I’m Mrs Dodson and I am the school’s anti-bullying lead. I work closely with the DSL, Mrs Ourabi and the other two Heads of School, Mrs Owen-Moore and Mr Carnwell to keep bullying in check. It is our belief that bullying of any kind is unacceptable. School should be a happy, safe, inclusive environment, where all students thrive and fulfil their potential. We are proud of our school and our students and want the best for them. As a team we work hard to make the school a welcoming place where bullying is a rare occurrence and that students feel confident to seek support should they need to.

What is bullying?

There is no legal definition of bullying. However, it is often defined as “repeated negative behaviour that is intended to make others feel upset, uncomfortable or unsafe” (Diana award) and the reasons for bullying are often related to differences between people, such as gender, race, sexual orientation or gender orientation. However, this list is not exhaustive and often the real reason is for bullying is related to how the bully feels about themself. Bullying can take many forms. These are listed below:

  • name calling
  • taunting
  • mocking
  • making offensive comments
  • physical assault
  • taking or damaging belongings
  • cyber bullying (which can include messages on social media and online gaming platforms)
  • producing offensive graffiti
  • gossiping and spreading hurtful and untruthful rumours
  • excluding people from groups
  • sexual harassment
  • sexual abuse

Any incidents of bullying in school that are reported or witnessed will be noted and taken seriously. Even if behaviour is considered to be ‘banter’ or ‘a bit of a laugh’, it can be quite intimidating for a person who the comments are targeted at. Students should report anything that they feel uncomfortable with to a member of staff, the pastoral team or equally to one of their peers, who may speak up on their behalf. Likewise, students who witness bullying or intimidating behaviour are always encouraged to pass this on and to be an ‘upstander’. The only way we can combat bullying is to stand together.

Anti-bullying ambassadors

In order to promote an inclusive, harmonious environment, the staff work collaboratively with students. Students take part in activities during PDC, assemblies and anti-bullying week to with the purpose of raising awareness of bullying and to highlight ways of prevention. In doing this we hope to create a ‘culture of kindness’ across the school. To further promote this we employ a group of students as ‘Anti-Bullying Ambassadors’, who take the lead on this very important issue. They are a group of students from Year 11 and 12 who are passionate about standing up against bullying behaviour and believe they can make a positive change to our school. Their main purpose is to provide a support network for all students in school and raise awareness of the different types of bullying. Alongside our many anti-bullying campaigns across the year, anti-bullying ambassadors host a weekly drop-in room to offer friendship and support. We are very proud of our ambassadors, who do a great job in helping to stamp out bullying.

Here are some of their opinions of their role:

"I am an anti-bullying ambassador as I believe it is we, the younger generation that needs to act upon bad behaviour.

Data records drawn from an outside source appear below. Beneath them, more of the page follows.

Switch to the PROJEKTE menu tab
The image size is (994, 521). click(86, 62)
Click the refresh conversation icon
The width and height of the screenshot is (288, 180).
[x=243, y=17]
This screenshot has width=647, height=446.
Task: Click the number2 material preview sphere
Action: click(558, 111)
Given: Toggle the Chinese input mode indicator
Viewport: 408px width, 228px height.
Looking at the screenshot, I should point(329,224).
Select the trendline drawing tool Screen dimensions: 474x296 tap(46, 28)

Generations have fought against bullying and now it is our time to make a difference."

“I think this campaign is so important because it shows resilience towards bullying and the problems people face daily when it comes to verbal or physical abuse. I am determined to create a safer and happier environment here in Ecclesbourne School where we can learn stress free! There is never a better time to take a stand up to bullying…”

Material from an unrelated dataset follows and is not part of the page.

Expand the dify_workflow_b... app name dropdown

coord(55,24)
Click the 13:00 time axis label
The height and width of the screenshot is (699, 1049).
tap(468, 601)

“This campaign is here to educate students on the problems of bullying that can be verbal bullying, physical bullying or cyber bullying. I believe The Ecclesbourne School should be a safe place for all students. If you see something say something.”

Anti-bullying charter

Our message to those who bully is very clear – it is not acceptable. The anti-bullying ambassadors have drawn up a charter which they feel expresses the school’s stance on bullying and reminds students of how we would want our students to behave:

  • Treat each other as you would wish to be treated
  • Use social networks appropriately to spread positivity
  • Use appropriate language, be inclusive
  • Do not tolerate discrimination of any kind
  • Stand up against bullying – report it to a trusted adult
  • Don’t suffer in silence – speak to the ambassadors

This is reinforced by clear sanctions for any student who has been involved in bullying behaviour. These can range from a formal verbal warning, all the way up to a fixed term exclusion, and will depend upon the frequency and severity of the bullying behaviour.